C’est un épisode de l’Histoire que la France n’a jamais vraiment digéré. Samedi à 21h, Le Figaro TV propose un documentaire bouleversant intitulé La France sous les bombes alliées : 1942, Rouen sous les bombes alliées. À travers des témoignages poignants, des images d’archives rares et une mise en contexte rigoureuse, le film revient sur le tout premier bombardement diurne américain sur la France occupée, en plein cœur de Rouen. Une date charnière de la Seconde Guerre mondiale, où l’objectif militaire se double d’une tragédie civile.
Rouen, cible stratégique… et victime collatérale
À l’été 1942, les États-Unis, tout juste engagés dans la guerre depuis quelques mois, lancent leurs premières opérations aériennes sur le Vieux Continent. Dans leur viseur, Rouen, un nœud ferroviaire essentiel pour les troupes allemandes. Ce bombardement du 17 août, mené en plein jour par la VIIIe Air Force, marque un tournant : c’est la première fois que des avions américains attaquent directement le territoire français occupé. L’objectif est clair : ralentir la logistique ennemie. Mais les bombes ne font pas la différence entre infrastructures militaires et zones d’habitation. Ce que ce documentaire tente de restituer, ce n’est pas seulement la dimension militaire de l’opération, mais surtout l’impact humain d’un choix stratégique. Quartiers éventrés, civils piégés sous les gravats, familles entières rayées de la carte : derrière l’euphémisme de “dommages collatéraux” se cache un cauchemar éveillé pour des centaines d’innocents.
Les visages oubliés d’un sacrifice imposé
Ce qui frappe dans ce récit, c’est la complexité morale qu’il soulève.
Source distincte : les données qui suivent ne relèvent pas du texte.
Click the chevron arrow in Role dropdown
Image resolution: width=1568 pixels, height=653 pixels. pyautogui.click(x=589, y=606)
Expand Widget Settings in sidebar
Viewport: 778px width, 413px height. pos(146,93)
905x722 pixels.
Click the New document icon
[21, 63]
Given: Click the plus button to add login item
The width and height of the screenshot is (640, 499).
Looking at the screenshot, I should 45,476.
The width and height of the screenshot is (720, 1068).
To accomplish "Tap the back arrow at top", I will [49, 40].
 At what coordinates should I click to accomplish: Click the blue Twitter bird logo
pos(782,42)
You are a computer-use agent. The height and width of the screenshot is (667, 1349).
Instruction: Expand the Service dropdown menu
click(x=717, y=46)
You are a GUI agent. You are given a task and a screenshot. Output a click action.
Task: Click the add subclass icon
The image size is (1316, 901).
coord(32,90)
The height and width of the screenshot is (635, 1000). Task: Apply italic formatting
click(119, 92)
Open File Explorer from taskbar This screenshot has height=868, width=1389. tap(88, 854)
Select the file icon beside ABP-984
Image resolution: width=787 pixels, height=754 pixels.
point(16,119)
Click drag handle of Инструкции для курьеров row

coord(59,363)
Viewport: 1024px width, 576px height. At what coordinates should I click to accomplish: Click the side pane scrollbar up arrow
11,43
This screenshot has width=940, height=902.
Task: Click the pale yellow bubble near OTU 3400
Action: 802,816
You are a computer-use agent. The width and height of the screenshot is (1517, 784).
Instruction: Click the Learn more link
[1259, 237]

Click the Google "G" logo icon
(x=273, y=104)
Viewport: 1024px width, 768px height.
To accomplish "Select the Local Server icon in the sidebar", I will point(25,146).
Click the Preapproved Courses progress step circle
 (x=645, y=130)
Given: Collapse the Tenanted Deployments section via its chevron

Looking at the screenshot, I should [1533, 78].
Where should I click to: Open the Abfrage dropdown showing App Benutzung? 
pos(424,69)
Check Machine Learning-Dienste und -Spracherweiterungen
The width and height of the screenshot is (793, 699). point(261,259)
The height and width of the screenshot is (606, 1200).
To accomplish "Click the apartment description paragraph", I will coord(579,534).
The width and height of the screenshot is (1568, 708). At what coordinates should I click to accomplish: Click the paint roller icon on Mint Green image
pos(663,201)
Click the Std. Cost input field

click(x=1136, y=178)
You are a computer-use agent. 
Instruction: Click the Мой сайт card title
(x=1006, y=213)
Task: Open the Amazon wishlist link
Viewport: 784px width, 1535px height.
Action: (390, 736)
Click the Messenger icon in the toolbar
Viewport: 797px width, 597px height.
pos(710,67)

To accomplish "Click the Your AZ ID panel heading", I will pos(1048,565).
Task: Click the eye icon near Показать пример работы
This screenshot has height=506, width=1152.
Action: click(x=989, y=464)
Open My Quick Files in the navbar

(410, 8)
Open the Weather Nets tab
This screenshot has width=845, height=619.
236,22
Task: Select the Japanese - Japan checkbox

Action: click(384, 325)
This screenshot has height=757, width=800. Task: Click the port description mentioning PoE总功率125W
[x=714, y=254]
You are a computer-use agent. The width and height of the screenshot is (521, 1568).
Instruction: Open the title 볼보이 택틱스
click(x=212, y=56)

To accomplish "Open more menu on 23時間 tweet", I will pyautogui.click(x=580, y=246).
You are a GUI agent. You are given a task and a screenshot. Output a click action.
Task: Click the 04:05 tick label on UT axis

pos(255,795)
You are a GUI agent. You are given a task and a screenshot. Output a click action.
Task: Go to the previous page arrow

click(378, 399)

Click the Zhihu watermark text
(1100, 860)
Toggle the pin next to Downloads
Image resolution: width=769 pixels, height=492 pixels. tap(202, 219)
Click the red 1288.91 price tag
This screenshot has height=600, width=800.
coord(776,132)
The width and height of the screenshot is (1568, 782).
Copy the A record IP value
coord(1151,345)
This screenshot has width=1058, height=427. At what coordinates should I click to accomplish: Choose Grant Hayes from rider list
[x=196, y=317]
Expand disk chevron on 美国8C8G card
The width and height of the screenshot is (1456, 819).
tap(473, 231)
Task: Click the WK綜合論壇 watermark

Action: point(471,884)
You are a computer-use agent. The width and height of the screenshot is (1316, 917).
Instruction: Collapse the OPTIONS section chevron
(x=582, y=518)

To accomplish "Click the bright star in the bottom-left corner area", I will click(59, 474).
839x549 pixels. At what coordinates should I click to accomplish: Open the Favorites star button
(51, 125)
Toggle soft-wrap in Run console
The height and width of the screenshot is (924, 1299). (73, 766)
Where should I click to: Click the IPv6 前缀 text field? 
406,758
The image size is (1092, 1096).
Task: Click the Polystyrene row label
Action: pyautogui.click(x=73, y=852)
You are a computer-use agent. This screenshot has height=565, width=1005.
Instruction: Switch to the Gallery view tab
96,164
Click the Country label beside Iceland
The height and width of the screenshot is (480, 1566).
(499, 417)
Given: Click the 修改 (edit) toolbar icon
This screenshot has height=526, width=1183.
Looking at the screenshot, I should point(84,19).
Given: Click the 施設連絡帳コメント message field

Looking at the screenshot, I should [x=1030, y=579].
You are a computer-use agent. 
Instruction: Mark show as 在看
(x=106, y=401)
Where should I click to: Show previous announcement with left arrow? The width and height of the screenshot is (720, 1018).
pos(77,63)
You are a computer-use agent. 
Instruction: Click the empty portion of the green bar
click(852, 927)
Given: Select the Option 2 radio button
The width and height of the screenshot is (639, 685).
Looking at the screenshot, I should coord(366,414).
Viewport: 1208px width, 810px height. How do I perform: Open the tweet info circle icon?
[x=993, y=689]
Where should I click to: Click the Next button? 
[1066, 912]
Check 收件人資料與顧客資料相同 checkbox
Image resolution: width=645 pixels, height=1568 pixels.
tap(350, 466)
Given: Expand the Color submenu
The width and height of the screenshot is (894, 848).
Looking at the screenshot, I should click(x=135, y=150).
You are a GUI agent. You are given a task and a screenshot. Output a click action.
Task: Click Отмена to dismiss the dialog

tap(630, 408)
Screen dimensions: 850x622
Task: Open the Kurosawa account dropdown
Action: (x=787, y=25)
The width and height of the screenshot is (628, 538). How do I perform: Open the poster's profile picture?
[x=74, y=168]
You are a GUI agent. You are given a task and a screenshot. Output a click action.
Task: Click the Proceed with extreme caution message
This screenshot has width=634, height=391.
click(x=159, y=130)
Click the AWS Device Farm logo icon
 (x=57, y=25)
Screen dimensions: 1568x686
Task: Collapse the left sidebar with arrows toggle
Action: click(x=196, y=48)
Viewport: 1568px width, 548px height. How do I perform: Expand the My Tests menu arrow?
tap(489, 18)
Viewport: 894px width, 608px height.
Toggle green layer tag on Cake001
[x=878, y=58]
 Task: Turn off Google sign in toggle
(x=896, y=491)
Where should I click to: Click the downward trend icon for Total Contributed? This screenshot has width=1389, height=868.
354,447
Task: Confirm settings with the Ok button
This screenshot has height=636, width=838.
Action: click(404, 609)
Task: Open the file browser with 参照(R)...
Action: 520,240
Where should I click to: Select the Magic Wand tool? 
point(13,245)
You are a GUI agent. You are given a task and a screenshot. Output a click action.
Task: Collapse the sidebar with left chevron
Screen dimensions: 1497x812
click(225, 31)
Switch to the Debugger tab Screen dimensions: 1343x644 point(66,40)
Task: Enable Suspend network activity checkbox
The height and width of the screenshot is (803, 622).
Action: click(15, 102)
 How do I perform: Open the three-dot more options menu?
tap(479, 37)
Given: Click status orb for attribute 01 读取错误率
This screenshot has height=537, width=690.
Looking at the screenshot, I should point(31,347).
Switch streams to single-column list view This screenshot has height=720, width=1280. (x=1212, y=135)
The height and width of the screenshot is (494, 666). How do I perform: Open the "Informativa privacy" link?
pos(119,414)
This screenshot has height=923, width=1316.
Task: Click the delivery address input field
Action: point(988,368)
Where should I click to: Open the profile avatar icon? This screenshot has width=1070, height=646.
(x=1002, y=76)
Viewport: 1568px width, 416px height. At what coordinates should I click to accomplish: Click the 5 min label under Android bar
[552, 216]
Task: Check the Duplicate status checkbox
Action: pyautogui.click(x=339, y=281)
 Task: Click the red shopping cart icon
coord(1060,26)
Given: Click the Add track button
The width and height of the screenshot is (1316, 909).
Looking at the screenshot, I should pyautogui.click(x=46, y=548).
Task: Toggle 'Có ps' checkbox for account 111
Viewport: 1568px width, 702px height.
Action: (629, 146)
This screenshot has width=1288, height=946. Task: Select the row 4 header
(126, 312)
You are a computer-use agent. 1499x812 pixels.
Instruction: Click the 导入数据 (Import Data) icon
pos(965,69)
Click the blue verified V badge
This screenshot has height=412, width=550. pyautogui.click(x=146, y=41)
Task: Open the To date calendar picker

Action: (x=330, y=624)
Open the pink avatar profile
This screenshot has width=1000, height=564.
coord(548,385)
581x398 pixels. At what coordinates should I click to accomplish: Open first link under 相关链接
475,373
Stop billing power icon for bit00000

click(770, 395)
Oui, frapper Rouen, c’était affaiblir l’occupant nazi. Mais à quel prix ? Le documentaire plonge dans la mémoire locale pour faire entendre les voix des survivants, des descendants, des historiens, qui tous peinent encore à poser des mots justes sur cette blessure. Car si la France libre a salué l’arrivée des Alliés comme un espoir de libération, ces mêmes Alliés ont parfois semé la mort avant la délivrance. En révélant les histoires personnelles – celle de cette mère qui a perdu ses deux enfants, de ce garçon mutilé à vie, de ces anonymes ensevelis sous les ruines – le film déconstruit la froide mécanique militaire pour montrer l’envers du décor. Il redonne un visage à ceux qu’on a trop souvent réduits à des chiffres dans les bilans officiels.
Une mémoire encore vive, un débat jamais clos
80 ans plus tard, Rouen se souvient. Les plaques commémoratives, les récits transmis dans les familles, les silences aussi, témoignent d’un traumatisme jamais vraiment refermé. Ce documentaire interroge : fallait-il en passer par là pour vaincre ? L’argument militaire se heurte à l’émotion populaire, et le film ne prétend pas trancher. Il éclaire, il contextualise, mais surtout il donne la parole. À l’heure où les guerres contemporaines reproduisent, parfois, les mêmes logiques de frappes chirurgicales aux effets dévastateurs sur les civils, ce retour sur le passé prend une résonance troublante. Ce n’est pas un récit figé, mais un miroir tendu vers notre époque. Et une invitation à ne jamais oublier que derrière chaque bombe, il y a une rue, une maison, un prénom.